Kegiatan yang menjadi bagian dari Parade Mubalighot dan Dakwah Komunitas ini secara khusus mengusung tema penting: “Stop Tindak Kekerasan dan Bullying Terhadap Anak dan Perempuan.”
Acara akbar tersebut dilaksanakan pada Ahad, 7 Desember 2025, bertempat di Pendopo Kabupaten Pemalang, mulai pukul 07.00 hingga 12.00 WIB.
Pertemuan ini menjadi ajang konsolidasi dakwah sekaligus seruan moral yang dihadiri oleh ratusan kader dan tokoh masyarakat setempat.
Sejumlah tokoh penting turut hadir dalam kegiatan ini, menunjukkan dukungan penuh terhadap isu yang diangkat.
Mereka di antaranya adalah Ketua PDA Pemalang Maesaroh, Ketua Pimpinan Daerah Muhammadiyah (PDM) Sapto Suhendro, Bupati Pemalang Anom Widiyantoro, Ketua Majelis Tablig dan Ketarjihan Pimpinan Wilayah Aisyiyah (PWA) Jawa Tengah Amiroh, serta perwakilan dari Pimpinan Pusat Aisyiyah Alimatul Qibtiyah.
Ketua PDA Kabupaten Pemalang, Maesaroh, menyampaikan seruan kuat agar seluruh elemen masyarakat meningkatkan kepekaan dan bersatu padu menghentikan segala bentuk kekerasan dan bullying terhadap perempuan dan anak.
Momentum ini diselenggarakan bertepatan dengan rangkaian peringatan 16 Hari Anti Kekerasan Terhadap Perempuan (HAKTP).
Maesaroh menyoroti fakta bahwa perempuan dan anak masih rentan menjadi korban kekerasan, baik di lingkungan domestik, institusi pendidikan, maupun ruang publik.
“Saatnya kita rapatkan barisan. Hari ini kita berkumpul dengan satu suara dan satu tekad yakni menghentikan tindak kekerasan dan bullying terhadap perempuan dan anak. Ini bukan sekadar tema acara, melainkan panggilan sejarah, panggilan iman, dan panggilan kemanusiaan,” tegasnya.
Di hadapan para peserta, Maesaroh kemudian menyampaikan seruan aksi gerakan bersama yang menginspirasi, yakni “Aisyiyah Bangkit! Perempuan Bermartabat! Anak-anak Dilindungi!”

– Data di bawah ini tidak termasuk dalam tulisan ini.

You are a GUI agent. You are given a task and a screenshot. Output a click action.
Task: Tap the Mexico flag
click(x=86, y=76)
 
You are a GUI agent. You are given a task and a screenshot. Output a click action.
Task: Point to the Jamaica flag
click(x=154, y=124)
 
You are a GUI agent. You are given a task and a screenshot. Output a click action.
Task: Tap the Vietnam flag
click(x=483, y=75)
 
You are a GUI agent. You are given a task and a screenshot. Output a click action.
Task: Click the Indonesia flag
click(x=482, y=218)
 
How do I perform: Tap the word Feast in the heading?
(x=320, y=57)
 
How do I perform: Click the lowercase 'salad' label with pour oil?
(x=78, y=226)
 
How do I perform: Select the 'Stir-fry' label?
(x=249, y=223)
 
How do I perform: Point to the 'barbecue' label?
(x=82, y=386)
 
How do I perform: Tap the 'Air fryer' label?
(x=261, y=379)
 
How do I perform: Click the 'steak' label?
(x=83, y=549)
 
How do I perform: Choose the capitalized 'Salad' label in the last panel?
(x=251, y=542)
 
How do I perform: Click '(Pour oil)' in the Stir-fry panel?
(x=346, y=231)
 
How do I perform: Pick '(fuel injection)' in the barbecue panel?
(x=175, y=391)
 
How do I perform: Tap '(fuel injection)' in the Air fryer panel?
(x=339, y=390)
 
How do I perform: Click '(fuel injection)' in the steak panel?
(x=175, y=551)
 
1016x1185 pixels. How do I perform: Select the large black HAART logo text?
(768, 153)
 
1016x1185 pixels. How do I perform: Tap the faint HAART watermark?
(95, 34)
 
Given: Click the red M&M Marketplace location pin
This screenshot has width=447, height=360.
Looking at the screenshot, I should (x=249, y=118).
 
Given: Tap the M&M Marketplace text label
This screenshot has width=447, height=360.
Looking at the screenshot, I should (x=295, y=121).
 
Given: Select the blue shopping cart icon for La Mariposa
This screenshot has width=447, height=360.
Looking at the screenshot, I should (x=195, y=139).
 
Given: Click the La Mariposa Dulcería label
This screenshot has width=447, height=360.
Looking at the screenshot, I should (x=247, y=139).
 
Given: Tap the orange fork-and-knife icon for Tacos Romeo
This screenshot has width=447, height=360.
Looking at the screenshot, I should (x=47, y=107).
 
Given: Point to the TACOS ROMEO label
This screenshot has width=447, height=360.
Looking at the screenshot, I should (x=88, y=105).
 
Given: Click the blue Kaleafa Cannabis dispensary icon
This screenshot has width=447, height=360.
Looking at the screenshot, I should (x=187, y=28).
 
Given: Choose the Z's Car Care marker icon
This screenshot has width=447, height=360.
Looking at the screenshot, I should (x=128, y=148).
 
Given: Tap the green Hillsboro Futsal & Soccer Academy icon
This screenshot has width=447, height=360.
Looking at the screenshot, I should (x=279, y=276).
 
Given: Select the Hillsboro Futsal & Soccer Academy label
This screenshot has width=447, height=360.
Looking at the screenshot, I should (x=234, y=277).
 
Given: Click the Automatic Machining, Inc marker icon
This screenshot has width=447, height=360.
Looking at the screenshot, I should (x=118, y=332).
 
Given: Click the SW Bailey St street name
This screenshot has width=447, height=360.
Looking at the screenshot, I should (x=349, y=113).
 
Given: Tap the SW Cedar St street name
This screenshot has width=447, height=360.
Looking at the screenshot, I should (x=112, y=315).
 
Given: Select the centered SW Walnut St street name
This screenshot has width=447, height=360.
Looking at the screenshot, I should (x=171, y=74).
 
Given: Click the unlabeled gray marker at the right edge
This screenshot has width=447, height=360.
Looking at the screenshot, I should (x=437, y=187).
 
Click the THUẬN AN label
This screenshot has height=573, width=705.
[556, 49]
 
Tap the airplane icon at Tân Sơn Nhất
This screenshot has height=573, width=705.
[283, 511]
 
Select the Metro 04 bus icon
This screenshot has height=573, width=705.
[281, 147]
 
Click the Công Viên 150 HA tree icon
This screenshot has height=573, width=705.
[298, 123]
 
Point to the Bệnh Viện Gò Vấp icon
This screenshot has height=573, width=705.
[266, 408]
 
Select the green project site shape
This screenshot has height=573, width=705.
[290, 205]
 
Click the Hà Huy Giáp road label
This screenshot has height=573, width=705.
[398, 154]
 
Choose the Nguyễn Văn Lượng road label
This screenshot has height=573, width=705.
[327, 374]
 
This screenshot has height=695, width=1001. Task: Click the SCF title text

Ia mengajak seluruh kader Aisyiyah untuk meningkatkan edukasi bahaya kekerasan, memperkuat pendampingan korban, membuka ruang aman di berbagai komunitas, serta mendorong lahirnya kebijakan yang pro-perlindungan.
Maesaroh menutup sambutannya dengan harapan agar tablig akbar ini menjadi titik nyala bagi perjuangan berkelanjutan dalam menciptakan peradaban yang ramah perempuan dan anak.

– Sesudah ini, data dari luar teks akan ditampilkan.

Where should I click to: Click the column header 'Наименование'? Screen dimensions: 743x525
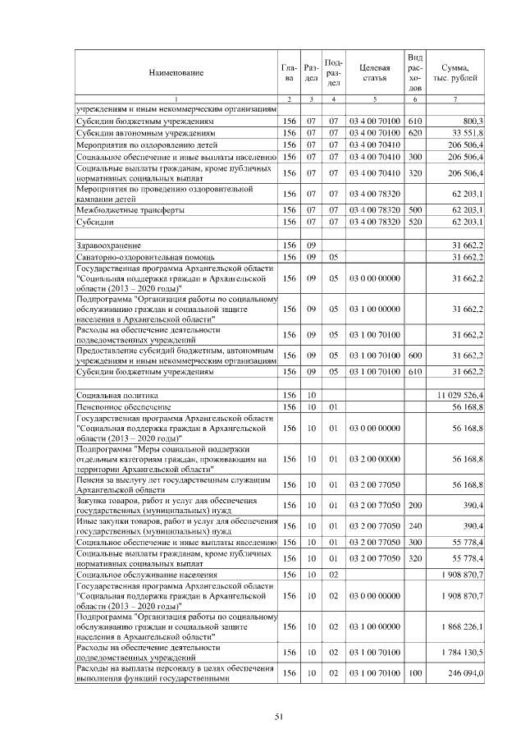coord(176,73)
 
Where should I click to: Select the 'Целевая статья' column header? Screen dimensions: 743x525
coord(373,72)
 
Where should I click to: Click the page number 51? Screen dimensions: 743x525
coord(278,717)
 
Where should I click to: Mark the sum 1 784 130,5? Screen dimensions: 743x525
coord(461,653)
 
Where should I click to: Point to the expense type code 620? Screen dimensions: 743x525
coord(414,132)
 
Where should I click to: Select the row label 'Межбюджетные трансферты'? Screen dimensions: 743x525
coord(126,210)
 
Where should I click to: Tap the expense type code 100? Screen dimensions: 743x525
coord(414,673)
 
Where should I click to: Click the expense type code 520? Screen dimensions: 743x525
coord(414,222)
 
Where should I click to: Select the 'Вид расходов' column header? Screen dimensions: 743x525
coord(415,72)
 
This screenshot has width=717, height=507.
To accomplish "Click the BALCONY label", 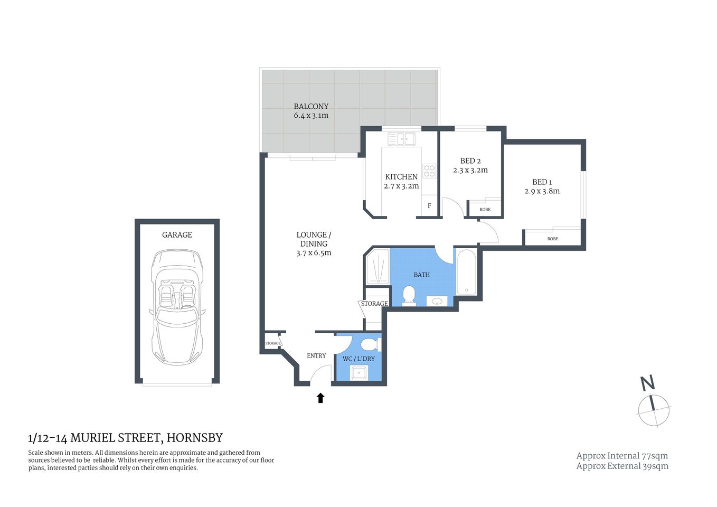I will tap(311, 106).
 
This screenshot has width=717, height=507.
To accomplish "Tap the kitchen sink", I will tap(401, 139).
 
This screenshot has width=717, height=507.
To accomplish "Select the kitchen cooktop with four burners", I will tap(429, 171).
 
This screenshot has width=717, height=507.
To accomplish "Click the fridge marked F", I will tap(429, 206).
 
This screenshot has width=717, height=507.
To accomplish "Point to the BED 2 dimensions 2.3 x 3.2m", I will tap(470, 170).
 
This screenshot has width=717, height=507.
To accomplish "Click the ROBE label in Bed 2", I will tap(485, 210).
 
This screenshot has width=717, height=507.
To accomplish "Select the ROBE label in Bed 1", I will tap(552, 239).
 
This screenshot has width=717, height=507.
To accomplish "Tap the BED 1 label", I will tap(542, 182).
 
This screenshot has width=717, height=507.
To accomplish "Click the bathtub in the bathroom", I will tap(467, 273).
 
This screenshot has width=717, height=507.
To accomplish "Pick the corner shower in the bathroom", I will tap(377, 267).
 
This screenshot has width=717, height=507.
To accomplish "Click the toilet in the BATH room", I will tap(409, 295).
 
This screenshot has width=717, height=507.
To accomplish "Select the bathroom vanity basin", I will tap(437, 301).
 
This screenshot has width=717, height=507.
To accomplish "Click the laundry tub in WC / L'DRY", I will tap(359, 373).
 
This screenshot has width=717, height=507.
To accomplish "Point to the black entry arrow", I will tap(320, 398).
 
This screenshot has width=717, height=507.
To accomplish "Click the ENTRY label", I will tap(316, 355).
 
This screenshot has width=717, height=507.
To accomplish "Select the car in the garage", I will tap(177, 306).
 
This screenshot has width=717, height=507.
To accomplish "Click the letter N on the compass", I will tap(647, 382).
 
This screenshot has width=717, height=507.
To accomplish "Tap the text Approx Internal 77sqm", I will tap(622, 456).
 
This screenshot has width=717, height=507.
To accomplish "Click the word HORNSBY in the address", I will tap(195, 438).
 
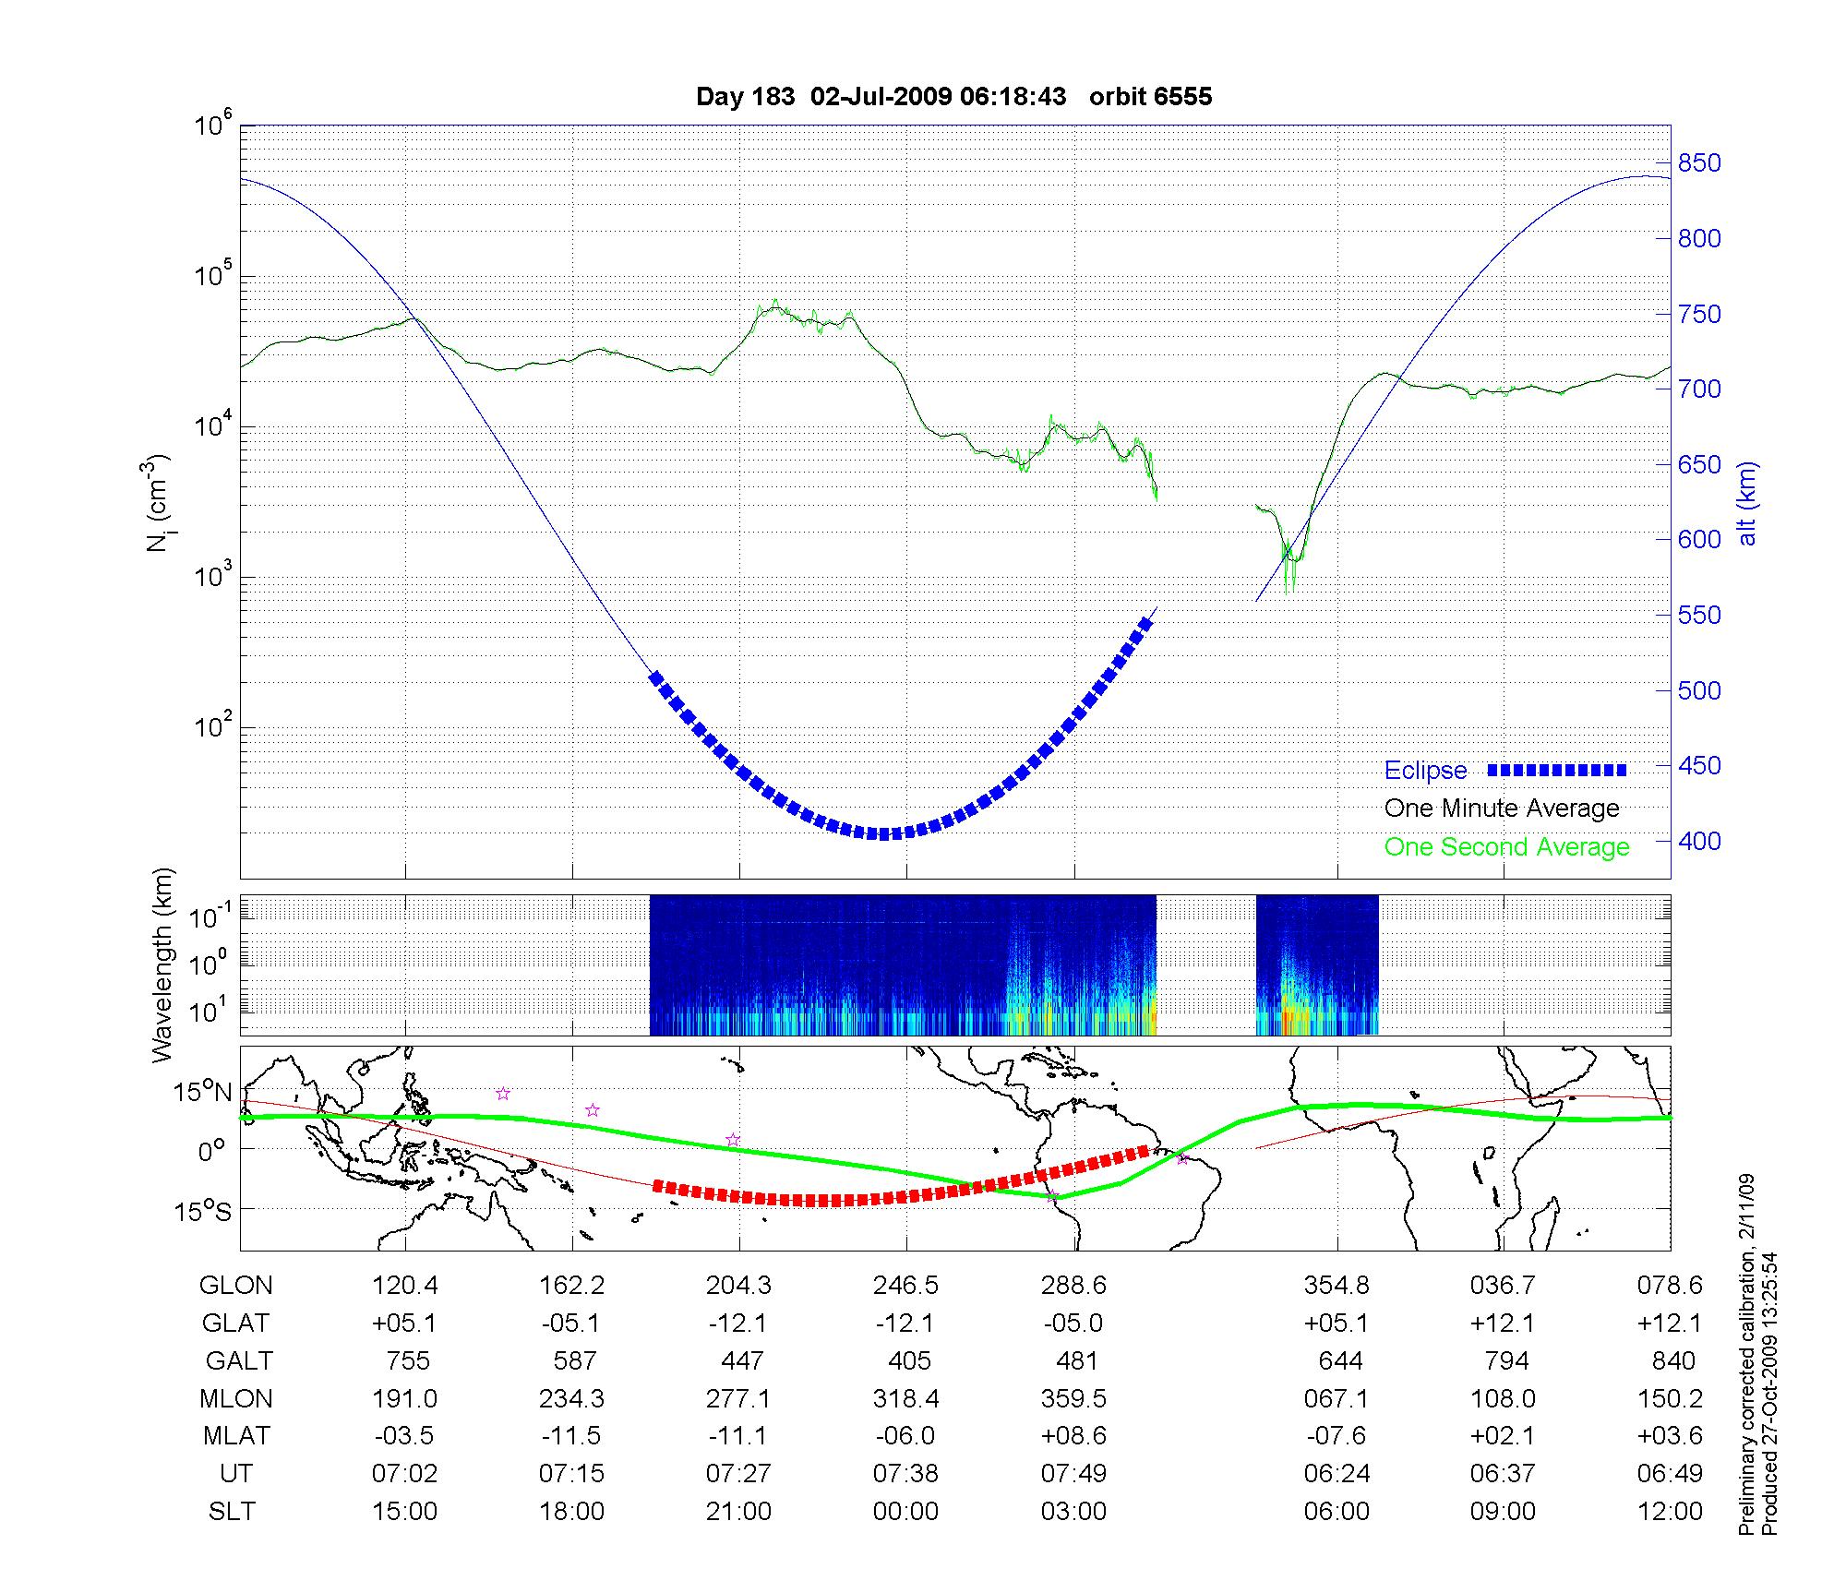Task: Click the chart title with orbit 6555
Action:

Ia juga menegaskan kesiapan Aisyiyah Pemalang untuk berkolaborasi dengan Pemerintah Kabupaten Pemalang demi mewujudkan Pemalang yang berdaya dan bercahaya.
Sementara itu, Bupati Pemalang Anom Widiyantoro, dalam sambutannya, secara khusus menegaskan pentingnya peran mubalighat Aisyiyah dalam pembangunan karakter bangsa.

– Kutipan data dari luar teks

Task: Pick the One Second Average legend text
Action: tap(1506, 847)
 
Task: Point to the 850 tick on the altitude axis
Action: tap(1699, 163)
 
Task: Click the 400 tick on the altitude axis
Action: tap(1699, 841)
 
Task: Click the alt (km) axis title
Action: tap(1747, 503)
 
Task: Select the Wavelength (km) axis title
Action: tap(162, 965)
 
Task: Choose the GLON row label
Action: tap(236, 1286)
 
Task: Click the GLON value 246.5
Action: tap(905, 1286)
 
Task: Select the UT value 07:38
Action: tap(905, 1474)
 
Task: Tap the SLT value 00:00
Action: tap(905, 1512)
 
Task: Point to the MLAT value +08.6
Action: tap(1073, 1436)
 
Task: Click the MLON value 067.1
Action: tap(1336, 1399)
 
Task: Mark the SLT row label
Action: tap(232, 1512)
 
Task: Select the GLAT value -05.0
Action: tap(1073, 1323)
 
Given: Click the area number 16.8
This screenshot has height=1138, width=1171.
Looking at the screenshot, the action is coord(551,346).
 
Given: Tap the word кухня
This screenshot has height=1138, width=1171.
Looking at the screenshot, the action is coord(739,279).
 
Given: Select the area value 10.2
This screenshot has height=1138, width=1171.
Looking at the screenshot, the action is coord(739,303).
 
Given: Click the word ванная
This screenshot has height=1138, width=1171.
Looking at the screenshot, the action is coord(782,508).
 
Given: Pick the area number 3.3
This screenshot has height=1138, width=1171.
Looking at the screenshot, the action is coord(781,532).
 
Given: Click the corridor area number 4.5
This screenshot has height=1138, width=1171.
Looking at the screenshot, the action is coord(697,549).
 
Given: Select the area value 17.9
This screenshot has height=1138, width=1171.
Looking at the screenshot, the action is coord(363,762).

Ia memandang keberadaan mubalighat tidak hanya sebagai penyampai pesan agama, tetapi juga sebagai figur inspiratif yang mampu menularkan akhlak dan nilai moral dalam kehidupan sehari-hari.
Bupati Anom berharap, peran strategis mubalighat dalam pembinaan keteladanan bagi perempuan dan anak ini dapat menjadi inspirasi bagi seluruh masyarakat untuk senantiasa memperkuat iman dan mengamalkan ajaran Islam dalam keseharian.
Apresiasi juga disampaikan oleh Ketua PDM Kabupaten Pemalang Sapto Suhendro. Ia memuji peran aktif Aisyiyah yang selama ini telah menjadi mitra strategis dan penggerak utama dalam gerakan dakwah Muhammadiyah di Pemalang.
“Rangkaian kegiatan Muhammadiyah berjalan dengan baik karena didukung oleh Aisyiyah yang terus berdaya dan menggerakkan umat,” ujar Sapto, mengajak hadirin untuk tetap semangat dalam bermuhammadiyah dan beraisyiyah.